U.S. District Judge Richard Leon said Tuesday that the parties had waged “an epic battle” in a six-week trial but the media companies had prevailed in the antitrust suit, report Politico, the New York Times, the National Law Journal and the Washington Post. Leon said the Justice Department had failed to prove the deal would lead to higher costs for television and internet subscribers, or to fewer options for consumers.
Leon warned at the conclusion of his opinion issued Tuesday that it would be unjust for the government to seek a stay of the ruling pending an appeal because it would have the effect of preventing the merger before a June 21 “break-up date.” Failure to consummate the merger by that date would also require AT&T to pay a $500 million break-up fee.
“In this court’s judgment, a stay pending appeal would be a manifestly unjust outcome in this case,” he wrote. “I hope and trust that the government will have the good judgment, wisdom and courage to avoid such a manifest injustice.”

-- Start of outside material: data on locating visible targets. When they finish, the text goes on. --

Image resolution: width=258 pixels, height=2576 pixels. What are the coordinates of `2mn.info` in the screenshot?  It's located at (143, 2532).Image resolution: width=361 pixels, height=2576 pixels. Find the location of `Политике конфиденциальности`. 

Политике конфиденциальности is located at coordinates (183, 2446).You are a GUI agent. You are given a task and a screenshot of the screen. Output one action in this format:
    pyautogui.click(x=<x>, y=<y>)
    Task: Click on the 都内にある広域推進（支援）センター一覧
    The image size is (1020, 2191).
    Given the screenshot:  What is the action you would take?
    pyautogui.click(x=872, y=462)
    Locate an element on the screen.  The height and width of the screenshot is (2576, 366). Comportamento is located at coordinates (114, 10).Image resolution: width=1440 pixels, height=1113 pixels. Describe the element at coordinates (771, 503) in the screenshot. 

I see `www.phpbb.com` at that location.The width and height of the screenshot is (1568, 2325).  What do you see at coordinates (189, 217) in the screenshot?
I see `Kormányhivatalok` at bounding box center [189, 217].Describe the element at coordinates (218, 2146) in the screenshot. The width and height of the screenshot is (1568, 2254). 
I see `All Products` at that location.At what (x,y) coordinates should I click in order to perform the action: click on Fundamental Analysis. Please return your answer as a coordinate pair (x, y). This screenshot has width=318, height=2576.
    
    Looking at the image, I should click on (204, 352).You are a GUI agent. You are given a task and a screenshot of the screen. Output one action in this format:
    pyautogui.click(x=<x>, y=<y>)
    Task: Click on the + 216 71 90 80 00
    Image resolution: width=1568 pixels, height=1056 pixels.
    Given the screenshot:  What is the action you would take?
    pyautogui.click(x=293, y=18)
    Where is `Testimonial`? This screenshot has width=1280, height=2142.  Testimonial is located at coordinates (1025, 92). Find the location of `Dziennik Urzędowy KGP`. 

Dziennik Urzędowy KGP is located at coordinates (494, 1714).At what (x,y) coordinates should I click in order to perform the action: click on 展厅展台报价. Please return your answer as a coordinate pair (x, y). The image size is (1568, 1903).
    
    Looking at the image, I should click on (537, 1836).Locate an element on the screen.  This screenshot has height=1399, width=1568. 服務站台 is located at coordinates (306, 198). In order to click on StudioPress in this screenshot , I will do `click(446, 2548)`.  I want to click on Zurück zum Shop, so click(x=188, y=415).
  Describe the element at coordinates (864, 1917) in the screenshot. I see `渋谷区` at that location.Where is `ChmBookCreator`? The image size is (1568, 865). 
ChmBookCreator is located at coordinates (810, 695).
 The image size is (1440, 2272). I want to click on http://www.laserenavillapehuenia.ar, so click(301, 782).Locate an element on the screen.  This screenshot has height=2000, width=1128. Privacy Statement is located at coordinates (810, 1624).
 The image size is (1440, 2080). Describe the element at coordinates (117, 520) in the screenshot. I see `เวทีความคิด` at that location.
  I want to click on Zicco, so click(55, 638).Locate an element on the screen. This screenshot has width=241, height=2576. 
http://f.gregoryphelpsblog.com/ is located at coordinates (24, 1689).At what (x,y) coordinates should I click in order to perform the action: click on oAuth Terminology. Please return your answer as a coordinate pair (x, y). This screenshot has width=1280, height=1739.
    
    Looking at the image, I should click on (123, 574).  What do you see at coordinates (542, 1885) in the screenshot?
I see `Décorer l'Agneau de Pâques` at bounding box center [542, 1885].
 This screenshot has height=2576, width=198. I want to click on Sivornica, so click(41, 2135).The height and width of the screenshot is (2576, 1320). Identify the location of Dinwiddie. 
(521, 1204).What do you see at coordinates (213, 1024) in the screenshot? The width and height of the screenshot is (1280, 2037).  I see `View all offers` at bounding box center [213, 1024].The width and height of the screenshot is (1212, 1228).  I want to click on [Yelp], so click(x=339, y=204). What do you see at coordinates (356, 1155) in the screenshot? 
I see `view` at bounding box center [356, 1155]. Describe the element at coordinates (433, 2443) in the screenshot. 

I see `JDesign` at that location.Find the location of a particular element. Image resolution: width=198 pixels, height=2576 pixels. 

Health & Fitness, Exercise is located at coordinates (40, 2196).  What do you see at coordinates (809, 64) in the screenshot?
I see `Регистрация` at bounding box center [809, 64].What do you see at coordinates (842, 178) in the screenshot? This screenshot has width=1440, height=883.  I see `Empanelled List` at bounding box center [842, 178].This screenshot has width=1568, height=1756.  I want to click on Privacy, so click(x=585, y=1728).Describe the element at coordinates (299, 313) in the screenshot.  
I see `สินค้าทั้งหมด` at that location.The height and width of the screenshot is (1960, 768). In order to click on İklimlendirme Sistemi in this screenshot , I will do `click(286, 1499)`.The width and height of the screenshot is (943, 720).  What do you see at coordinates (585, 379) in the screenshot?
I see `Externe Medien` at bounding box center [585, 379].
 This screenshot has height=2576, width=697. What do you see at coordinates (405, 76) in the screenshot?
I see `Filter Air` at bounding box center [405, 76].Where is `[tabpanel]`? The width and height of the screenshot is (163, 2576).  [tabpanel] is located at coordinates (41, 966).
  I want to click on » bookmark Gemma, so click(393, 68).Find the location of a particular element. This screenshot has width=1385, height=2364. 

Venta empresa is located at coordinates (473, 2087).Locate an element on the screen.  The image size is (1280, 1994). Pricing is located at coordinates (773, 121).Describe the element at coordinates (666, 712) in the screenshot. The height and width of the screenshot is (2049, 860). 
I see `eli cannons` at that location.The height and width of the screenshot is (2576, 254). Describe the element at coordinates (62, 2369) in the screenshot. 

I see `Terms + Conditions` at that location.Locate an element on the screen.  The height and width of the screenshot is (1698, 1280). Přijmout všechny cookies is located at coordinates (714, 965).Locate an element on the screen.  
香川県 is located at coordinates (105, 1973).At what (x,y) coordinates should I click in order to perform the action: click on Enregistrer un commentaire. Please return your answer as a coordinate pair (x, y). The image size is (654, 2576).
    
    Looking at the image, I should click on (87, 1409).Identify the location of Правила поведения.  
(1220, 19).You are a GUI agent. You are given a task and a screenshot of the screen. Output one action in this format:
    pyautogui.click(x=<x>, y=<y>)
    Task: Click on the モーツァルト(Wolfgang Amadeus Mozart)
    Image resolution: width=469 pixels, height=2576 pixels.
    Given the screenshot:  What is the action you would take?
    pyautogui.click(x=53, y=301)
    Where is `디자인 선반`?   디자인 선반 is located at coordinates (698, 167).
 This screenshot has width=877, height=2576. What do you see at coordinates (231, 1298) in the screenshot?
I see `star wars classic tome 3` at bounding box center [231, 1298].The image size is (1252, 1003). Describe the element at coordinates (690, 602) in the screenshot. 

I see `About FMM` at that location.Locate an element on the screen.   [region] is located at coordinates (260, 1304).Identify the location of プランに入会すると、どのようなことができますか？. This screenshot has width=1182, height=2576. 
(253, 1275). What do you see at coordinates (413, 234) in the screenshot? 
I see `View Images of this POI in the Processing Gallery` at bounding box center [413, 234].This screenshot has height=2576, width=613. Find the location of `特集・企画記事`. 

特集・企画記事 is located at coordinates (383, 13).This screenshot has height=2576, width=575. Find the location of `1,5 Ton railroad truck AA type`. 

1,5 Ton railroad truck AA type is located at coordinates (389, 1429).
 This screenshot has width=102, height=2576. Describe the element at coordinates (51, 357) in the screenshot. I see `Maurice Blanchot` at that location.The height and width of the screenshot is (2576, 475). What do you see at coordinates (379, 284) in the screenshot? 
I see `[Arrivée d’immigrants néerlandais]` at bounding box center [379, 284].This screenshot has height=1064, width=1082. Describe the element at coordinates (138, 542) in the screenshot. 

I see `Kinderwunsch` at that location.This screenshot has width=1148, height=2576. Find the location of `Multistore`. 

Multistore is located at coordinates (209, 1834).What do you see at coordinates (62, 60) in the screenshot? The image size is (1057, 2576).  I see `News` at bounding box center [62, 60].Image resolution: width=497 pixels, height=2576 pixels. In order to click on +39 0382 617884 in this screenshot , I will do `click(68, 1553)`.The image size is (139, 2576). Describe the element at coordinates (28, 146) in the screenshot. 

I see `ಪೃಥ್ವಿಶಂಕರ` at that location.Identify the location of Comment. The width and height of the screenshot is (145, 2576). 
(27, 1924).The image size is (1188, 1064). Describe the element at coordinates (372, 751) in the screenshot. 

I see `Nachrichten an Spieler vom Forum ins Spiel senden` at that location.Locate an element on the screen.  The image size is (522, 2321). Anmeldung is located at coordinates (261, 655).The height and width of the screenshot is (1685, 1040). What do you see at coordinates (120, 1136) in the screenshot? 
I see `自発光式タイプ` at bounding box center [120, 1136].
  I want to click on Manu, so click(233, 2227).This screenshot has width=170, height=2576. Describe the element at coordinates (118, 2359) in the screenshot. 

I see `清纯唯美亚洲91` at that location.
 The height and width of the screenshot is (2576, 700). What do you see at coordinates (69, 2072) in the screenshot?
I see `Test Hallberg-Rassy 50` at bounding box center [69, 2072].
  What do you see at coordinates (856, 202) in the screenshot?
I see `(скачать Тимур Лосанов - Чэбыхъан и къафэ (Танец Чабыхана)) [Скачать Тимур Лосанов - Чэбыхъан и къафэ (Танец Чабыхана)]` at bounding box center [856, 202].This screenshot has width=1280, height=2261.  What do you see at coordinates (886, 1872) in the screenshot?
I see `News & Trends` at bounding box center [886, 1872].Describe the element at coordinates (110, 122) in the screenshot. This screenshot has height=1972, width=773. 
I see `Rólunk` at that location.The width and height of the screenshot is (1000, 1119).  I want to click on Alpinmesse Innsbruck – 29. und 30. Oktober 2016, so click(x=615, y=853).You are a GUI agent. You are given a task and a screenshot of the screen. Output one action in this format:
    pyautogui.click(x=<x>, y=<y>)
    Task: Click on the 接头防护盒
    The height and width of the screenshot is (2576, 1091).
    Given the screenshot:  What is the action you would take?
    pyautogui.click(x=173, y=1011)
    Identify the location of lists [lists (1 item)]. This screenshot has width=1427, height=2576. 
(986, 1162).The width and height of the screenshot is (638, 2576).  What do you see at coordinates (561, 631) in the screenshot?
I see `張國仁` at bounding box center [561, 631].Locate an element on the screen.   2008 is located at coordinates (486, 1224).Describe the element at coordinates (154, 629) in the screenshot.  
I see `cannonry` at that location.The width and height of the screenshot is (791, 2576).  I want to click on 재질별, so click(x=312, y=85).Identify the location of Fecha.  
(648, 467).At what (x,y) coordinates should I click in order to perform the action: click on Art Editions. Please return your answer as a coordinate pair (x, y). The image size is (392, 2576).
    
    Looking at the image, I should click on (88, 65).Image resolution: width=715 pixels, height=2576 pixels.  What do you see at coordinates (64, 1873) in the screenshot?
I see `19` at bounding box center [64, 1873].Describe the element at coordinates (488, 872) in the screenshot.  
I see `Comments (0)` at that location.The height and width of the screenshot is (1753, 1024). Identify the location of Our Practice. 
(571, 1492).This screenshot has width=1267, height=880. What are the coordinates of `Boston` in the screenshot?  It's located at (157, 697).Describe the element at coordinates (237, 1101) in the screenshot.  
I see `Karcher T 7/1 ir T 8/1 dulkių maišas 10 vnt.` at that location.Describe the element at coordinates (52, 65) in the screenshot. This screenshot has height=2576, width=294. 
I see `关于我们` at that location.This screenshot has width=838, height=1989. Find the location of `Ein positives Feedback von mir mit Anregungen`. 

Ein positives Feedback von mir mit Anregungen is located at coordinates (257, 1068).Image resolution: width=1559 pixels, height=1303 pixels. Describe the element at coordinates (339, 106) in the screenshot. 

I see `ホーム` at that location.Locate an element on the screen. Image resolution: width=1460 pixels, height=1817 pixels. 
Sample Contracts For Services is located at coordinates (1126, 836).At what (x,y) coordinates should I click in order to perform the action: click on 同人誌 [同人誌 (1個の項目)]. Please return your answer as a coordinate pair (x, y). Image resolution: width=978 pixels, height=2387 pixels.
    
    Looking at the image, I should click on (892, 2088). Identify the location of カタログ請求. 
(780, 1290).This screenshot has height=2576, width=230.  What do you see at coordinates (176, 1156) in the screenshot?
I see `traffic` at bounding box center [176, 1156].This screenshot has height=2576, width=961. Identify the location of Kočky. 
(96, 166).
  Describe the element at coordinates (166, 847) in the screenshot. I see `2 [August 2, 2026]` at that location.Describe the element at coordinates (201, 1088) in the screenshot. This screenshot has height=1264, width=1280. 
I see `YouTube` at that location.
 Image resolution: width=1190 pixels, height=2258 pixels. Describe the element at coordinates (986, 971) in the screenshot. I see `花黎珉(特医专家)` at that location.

The Justice Department’s antitrust suit had pointed out that AT&T’s DirecTV is the nation’s largest distributor of traditional subscription television, and Time Warner owns many top networks, including TNT, TBS, CNN, and HBO. The Justice Department’s antitrust chief, Makan Delrahim, had suggested before filing suit that the companies sell their stake in either DirecTV or Turner Broadcasting, but the companies didn’t agree.
Both companies are in related industries—one is a telecom and the other is a media company—and they don’t produce competing products. Such deals usually win approval from federal regulators, according to the New York Times.
Its coverage says the decision “is expected to unleash a wave of takeovers in corporate America.”